The Nurse’s Role in Child Development

Since a child’s youngest years are the most determinant, it is important to follow his or her development and living conditions with great attention. For this, nurses are on the front line to detect a problem as well as to support and advise the parents.

The first five years of a life are the most crucial in the emotional and psychological development of children. So it is essential that medical follow-up begins in early childhood. The earlier a developmental problem is identified, the faster it can be corrected.

In Quebec, 27% of children from 0 to 5 years old have a developmental vulnerability. With the right interventions, two-thirds of vulnerabilities can be prevented before entering school. Good follow-up can prevent a vulnerability from taking root and continuing to delay the child’s education.

Nurses are the health professionals most involved with those under five years old. As privileged witnesses of the pivotal moments of development, their role is crucial. Nurses Patricia Germain and Catherine Vandemeulebrooke devoted an article on the subject in May 2019 in the journal of the Ordre des infirmières et infirmiers du Québec.

Assessment

In this article, they describe how nurses work for the child’s development, and also support the parents. A child’s development has five aspects: physical health and well-being, social skills, emotional maturity, cognitive and language development, communication skills and general knowledge.

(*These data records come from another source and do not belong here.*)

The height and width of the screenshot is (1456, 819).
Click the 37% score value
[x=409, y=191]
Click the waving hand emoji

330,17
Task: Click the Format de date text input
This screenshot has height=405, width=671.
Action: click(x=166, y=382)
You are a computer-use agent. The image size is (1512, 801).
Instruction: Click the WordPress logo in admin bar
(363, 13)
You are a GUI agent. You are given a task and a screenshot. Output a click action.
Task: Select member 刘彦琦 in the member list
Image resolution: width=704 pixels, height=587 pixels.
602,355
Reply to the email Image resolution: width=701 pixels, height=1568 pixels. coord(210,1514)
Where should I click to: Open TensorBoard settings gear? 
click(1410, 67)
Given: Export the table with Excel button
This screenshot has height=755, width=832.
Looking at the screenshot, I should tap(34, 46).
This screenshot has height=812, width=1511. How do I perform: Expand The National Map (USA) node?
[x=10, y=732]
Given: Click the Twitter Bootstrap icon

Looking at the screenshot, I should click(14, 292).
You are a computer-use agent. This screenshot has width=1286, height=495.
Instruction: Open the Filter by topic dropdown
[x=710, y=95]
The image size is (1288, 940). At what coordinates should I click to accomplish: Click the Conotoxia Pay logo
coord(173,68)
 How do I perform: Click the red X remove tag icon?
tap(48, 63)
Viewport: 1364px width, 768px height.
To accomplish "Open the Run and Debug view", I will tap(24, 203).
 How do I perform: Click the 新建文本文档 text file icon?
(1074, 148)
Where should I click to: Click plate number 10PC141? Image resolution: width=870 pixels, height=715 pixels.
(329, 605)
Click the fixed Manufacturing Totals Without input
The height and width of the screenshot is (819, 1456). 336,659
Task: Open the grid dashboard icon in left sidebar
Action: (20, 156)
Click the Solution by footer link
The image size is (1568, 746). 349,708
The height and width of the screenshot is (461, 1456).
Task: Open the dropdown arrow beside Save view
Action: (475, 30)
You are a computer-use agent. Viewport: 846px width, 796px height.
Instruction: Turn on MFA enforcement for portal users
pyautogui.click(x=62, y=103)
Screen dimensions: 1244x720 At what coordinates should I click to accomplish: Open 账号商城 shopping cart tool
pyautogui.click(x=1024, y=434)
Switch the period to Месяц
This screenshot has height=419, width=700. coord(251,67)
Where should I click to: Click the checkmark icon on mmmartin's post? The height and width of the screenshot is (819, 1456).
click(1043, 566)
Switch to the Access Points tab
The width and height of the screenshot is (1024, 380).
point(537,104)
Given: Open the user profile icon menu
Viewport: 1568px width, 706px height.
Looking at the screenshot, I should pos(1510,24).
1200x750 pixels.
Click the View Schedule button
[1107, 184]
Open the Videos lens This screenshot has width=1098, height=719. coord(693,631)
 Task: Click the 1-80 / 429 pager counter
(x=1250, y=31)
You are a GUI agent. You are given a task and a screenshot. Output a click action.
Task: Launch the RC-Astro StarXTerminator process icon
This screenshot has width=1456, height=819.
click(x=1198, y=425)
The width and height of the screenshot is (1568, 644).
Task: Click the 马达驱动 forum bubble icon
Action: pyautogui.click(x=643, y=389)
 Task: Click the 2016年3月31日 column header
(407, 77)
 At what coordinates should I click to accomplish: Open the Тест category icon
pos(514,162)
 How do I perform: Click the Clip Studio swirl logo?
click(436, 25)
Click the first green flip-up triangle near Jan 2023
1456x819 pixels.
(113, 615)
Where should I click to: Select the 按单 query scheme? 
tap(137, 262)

These indices allow nurses to assess whether or not a child will need adaptation to access pre-school education. While taking parents’ emotions into account, they can make them reflect on the strengths and weaknesses of their little one, as well as encourage them to adjust.

For example, they can encourage them to read, talk and sing. “There is a strong link between early reading activities and prevention of language and academic difficulties,” Catherine Vandemeulebrooke and Patricia Germain stress.

Lack of resources

In addition, nurses have an even more important role with parents who do not have a family doctor, as well as with the most disadvantaged. The rate of children with a developmental vulnerability reaches 33% in less affluent settings.

However, Catherine Vandemeulebrooke and Patricia Germain point out that there are factors that can complicate prevention and monitoring of developmental delays. These include lack of time, knowledge or training, in addition to difficulties in accessing resources.